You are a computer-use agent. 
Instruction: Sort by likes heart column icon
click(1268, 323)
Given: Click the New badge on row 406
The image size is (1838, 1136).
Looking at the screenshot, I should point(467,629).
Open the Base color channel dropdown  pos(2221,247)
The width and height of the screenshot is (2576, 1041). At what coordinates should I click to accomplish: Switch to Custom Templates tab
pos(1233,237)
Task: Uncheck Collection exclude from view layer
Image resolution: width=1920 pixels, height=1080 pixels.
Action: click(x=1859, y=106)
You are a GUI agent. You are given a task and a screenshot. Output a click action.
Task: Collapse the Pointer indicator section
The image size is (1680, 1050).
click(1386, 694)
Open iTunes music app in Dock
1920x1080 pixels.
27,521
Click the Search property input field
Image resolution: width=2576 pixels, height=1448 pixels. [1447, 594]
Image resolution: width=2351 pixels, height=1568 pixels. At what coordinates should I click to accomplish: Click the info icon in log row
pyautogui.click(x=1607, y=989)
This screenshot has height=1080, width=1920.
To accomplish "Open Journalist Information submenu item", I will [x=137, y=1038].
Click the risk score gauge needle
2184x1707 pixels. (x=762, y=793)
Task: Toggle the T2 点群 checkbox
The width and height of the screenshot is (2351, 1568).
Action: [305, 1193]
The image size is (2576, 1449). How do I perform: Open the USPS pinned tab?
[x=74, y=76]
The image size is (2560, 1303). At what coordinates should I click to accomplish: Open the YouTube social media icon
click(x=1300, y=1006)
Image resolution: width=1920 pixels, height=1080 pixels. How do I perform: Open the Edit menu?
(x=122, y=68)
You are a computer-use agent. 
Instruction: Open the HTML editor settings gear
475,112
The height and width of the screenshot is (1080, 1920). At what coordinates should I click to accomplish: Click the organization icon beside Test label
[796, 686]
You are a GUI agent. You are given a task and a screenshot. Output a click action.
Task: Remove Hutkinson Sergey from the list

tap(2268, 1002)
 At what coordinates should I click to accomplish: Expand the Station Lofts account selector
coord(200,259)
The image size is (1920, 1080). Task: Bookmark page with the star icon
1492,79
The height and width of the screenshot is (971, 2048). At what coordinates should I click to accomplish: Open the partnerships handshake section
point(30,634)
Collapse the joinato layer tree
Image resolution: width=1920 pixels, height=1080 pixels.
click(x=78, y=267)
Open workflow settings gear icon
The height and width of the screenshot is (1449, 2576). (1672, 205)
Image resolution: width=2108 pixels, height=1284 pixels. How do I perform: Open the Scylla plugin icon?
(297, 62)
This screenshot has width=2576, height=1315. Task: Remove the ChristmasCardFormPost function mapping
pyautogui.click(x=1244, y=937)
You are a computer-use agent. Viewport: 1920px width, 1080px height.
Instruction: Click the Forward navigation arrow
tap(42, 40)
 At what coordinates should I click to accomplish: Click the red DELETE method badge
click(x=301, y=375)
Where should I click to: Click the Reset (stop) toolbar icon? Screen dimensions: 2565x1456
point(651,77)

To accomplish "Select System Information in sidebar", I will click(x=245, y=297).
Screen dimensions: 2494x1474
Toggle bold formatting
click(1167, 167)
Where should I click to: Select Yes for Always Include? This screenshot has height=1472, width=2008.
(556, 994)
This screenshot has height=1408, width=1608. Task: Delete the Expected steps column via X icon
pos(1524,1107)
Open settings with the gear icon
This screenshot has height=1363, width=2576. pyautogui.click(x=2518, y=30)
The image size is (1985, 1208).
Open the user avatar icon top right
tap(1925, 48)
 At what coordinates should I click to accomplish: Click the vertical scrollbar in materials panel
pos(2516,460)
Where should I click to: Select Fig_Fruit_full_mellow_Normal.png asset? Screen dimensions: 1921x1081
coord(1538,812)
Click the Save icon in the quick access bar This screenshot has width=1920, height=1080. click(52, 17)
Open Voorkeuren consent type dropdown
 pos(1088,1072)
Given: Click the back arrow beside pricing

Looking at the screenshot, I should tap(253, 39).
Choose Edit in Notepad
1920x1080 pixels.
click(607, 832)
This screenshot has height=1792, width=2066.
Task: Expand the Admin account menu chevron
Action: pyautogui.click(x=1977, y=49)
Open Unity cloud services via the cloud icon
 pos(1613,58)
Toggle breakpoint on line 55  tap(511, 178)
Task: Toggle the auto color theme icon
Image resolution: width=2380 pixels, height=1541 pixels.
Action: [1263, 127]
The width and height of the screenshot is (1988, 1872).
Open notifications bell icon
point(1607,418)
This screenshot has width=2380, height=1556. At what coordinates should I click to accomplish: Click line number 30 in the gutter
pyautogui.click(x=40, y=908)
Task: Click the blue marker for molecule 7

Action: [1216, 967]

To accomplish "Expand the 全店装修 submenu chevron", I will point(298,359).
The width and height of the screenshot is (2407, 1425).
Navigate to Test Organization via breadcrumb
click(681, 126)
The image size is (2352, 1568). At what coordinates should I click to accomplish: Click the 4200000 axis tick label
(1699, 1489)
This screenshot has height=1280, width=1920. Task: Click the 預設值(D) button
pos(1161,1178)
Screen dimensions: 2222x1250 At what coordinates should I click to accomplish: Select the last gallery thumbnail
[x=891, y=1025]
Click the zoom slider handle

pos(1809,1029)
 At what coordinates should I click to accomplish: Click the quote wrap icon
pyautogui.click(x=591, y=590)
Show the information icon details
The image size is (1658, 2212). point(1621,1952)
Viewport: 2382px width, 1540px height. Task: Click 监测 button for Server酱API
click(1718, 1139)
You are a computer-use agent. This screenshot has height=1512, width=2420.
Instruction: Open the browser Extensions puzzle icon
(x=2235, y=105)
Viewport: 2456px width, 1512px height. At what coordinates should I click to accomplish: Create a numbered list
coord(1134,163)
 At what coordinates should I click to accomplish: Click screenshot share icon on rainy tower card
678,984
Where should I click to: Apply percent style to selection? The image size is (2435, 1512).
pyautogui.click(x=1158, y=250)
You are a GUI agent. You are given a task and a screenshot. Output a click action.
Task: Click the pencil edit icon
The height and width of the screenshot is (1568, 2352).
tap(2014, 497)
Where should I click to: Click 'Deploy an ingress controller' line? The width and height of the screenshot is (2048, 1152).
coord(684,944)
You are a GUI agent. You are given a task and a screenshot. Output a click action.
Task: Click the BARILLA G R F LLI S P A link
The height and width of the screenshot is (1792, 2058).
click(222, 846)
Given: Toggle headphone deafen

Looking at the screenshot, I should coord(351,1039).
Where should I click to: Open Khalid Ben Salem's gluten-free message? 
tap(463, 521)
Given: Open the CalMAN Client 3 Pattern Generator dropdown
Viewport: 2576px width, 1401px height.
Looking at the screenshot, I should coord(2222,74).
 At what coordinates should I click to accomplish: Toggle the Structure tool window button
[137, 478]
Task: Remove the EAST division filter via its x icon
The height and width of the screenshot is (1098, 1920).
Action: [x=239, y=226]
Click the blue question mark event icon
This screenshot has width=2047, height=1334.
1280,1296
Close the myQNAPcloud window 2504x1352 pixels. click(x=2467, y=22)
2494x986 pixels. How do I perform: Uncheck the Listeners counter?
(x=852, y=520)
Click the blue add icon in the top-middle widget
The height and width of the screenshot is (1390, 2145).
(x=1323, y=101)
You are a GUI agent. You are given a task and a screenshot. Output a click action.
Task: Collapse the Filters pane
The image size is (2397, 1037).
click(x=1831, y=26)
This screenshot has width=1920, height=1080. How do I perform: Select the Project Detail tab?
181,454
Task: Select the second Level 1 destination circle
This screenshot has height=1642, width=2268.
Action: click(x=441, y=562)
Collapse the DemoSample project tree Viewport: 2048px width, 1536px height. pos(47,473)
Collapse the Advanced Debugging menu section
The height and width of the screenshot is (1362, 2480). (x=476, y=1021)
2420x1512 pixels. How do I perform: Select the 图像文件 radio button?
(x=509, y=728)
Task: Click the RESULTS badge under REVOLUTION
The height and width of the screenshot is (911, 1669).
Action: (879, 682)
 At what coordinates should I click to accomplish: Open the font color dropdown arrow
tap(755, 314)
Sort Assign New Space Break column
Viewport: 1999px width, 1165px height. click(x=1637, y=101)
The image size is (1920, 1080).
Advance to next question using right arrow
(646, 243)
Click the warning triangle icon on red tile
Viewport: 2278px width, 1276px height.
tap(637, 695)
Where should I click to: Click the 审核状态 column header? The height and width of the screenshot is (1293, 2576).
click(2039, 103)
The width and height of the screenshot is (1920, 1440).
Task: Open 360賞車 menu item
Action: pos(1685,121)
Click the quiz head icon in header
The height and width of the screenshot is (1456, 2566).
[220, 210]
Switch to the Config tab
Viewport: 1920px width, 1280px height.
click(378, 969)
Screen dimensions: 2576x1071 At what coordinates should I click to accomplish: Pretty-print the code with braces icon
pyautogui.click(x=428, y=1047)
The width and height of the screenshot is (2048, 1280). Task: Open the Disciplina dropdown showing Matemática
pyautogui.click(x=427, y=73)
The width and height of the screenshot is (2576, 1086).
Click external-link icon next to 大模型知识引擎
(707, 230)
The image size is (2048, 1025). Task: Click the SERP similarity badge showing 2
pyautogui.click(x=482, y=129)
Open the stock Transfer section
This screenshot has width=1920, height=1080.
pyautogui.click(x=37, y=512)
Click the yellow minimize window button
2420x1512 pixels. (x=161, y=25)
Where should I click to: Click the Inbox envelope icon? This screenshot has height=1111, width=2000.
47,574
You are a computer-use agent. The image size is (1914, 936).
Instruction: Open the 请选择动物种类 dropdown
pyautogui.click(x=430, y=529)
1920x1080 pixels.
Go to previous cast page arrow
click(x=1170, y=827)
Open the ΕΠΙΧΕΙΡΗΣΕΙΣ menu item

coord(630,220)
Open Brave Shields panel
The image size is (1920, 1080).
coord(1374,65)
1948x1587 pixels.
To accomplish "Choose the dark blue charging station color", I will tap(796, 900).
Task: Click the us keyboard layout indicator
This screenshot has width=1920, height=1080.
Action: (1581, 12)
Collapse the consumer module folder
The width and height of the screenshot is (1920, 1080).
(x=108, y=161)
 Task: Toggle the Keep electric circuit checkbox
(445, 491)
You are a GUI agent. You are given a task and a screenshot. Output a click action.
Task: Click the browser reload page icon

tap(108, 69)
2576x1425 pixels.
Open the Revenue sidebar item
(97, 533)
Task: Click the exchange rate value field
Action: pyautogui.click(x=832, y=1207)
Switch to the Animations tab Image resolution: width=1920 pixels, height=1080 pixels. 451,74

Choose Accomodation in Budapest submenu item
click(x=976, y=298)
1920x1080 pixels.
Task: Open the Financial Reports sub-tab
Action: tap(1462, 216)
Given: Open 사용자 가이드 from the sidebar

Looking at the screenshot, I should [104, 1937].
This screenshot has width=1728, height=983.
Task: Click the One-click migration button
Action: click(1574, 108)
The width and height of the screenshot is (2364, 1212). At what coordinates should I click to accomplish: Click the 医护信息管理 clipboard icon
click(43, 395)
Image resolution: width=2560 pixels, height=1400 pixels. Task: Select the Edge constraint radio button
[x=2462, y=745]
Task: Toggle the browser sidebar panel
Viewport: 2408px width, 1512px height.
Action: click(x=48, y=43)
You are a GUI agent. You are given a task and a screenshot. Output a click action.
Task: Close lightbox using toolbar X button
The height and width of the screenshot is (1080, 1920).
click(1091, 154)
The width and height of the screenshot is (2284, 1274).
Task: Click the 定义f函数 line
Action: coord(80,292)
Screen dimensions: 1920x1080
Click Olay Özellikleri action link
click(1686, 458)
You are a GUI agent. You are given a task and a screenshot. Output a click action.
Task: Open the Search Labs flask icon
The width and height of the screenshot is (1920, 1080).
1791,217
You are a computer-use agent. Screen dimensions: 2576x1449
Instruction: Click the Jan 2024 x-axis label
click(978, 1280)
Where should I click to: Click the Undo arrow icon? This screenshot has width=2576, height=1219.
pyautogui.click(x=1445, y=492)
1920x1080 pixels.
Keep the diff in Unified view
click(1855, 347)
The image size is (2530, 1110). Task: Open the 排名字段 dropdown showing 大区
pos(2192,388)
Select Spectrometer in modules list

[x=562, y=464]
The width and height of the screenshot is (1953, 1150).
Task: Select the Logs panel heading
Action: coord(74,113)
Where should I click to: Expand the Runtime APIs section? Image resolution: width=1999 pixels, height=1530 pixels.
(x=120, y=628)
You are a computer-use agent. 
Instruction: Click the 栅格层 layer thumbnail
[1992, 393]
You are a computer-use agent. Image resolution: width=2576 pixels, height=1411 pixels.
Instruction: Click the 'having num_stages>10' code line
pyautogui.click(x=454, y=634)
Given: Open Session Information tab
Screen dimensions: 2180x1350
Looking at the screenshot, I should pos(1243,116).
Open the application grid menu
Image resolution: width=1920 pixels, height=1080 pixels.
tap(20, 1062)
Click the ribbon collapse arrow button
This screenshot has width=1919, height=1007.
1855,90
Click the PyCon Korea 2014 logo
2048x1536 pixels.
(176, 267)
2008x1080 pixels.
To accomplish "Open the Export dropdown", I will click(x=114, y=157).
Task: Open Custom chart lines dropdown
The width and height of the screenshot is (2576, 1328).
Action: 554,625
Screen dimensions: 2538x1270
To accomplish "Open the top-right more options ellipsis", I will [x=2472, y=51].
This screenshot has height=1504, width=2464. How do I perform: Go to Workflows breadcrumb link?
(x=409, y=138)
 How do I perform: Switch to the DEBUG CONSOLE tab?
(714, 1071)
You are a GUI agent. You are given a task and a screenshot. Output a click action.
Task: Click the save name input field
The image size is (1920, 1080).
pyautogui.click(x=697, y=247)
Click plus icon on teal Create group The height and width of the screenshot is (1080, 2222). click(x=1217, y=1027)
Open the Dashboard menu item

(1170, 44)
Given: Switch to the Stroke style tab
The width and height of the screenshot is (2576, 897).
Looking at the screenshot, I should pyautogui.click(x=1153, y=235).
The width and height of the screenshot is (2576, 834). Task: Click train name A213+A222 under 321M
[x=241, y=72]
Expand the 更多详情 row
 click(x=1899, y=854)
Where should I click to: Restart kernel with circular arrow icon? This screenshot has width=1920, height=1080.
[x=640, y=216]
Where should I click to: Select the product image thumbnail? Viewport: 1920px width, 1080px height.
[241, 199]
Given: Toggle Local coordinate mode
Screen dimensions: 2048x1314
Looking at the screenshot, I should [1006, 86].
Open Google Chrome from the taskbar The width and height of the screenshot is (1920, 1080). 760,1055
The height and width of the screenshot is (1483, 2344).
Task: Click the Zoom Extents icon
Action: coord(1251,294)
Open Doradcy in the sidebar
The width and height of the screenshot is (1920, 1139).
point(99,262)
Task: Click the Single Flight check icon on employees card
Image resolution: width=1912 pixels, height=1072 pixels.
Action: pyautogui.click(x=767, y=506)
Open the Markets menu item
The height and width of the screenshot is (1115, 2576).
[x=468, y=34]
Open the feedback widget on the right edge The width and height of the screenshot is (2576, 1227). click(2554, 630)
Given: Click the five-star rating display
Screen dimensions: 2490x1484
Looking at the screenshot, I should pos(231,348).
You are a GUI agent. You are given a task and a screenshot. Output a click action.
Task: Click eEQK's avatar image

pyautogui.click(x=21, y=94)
■ ■ ■ ■ ■ ■ ■
### TASK STATEMENT:
What is needed is an exact copy of the lines above, from the one containing "The height and width of the screenshot is (1080, 1920). At" through the one containing "Click the Save icon", with nothing added.

### WRITTEN ANSWER:
The height and width of the screenshot is (1080, 1920). At what coordinates should I click to accomplish: Click the organization icon beside Test label
[796, 686]
You are a GUI agent. You are given a task and a screenshot. Output a click action.
Task: Remove Hutkinson Sergey from the list

tap(2268, 1002)
 At what coordinates should I click to accomplish: Expand the Station Lofts account selector
coord(200,259)
The image size is (1920, 1080). Task: Bookmark page with the star icon
1492,79
The height and width of the screenshot is (971, 2048). At what coordinates should I click to accomplish: Open the partnerships handshake section
point(30,634)
Collapse the joinato layer tree
Image resolution: width=1920 pixels, height=1080 pixels.
click(x=78, y=267)
Open workflow settings gear icon
The height and width of the screenshot is (1449, 2576). (1672, 205)
Image resolution: width=2108 pixels, height=1284 pixels. How do I perform: Open the Scylla plugin icon?
(297, 62)
This screenshot has width=2576, height=1315. Task: Remove the ChristmasCardFormPost function mapping
pyautogui.click(x=1244, y=937)
You are a computer-use agent. Viewport: 1920px width, 1080px height.
Instruction: Click the Forward navigation arrow
tap(42, 40)
 At what coordinates should I click to accomplish: Click the red DELETE method badge
click(x=301, y=375)
Where should I click to: Click the Reset (stop) toolbar icon? Screen dimensions: 2565x1456
point(651,77)

To accomplish "Select System Information in sidebar", I will click(x=245, y=297).
Screen dimensions: 2494x1474
Toggle bold formatting
click(1167, 167)
Where should I click to: Select Yes for Always Include? This screenshot has height=1472, width=2008.
(556, 994)
This screenshot has height=1408, width=1608. Task: Delete the Expected steps column via X icon
pos(1524,1107)
Open settings with the gear icon
This screenshot has height=1363, width=2576. pyautogui.click(x=2518, y=30)
The image size is (1985, 1208).
Open the user avatar icon top right
tap(1925, 48)
 At what coordinates should I click to accomplish: Click the vertical scrollbar in materials panel
pos(2516,460)
Where should I click to: Select Fig_Fruit_full_mellow_Normal.png asset? Screen dimensions: 1921x1081
coord(1538,812)
Click the Save icon in the quick access bar This screenshot has width=1920, height=1080. click(52, 17)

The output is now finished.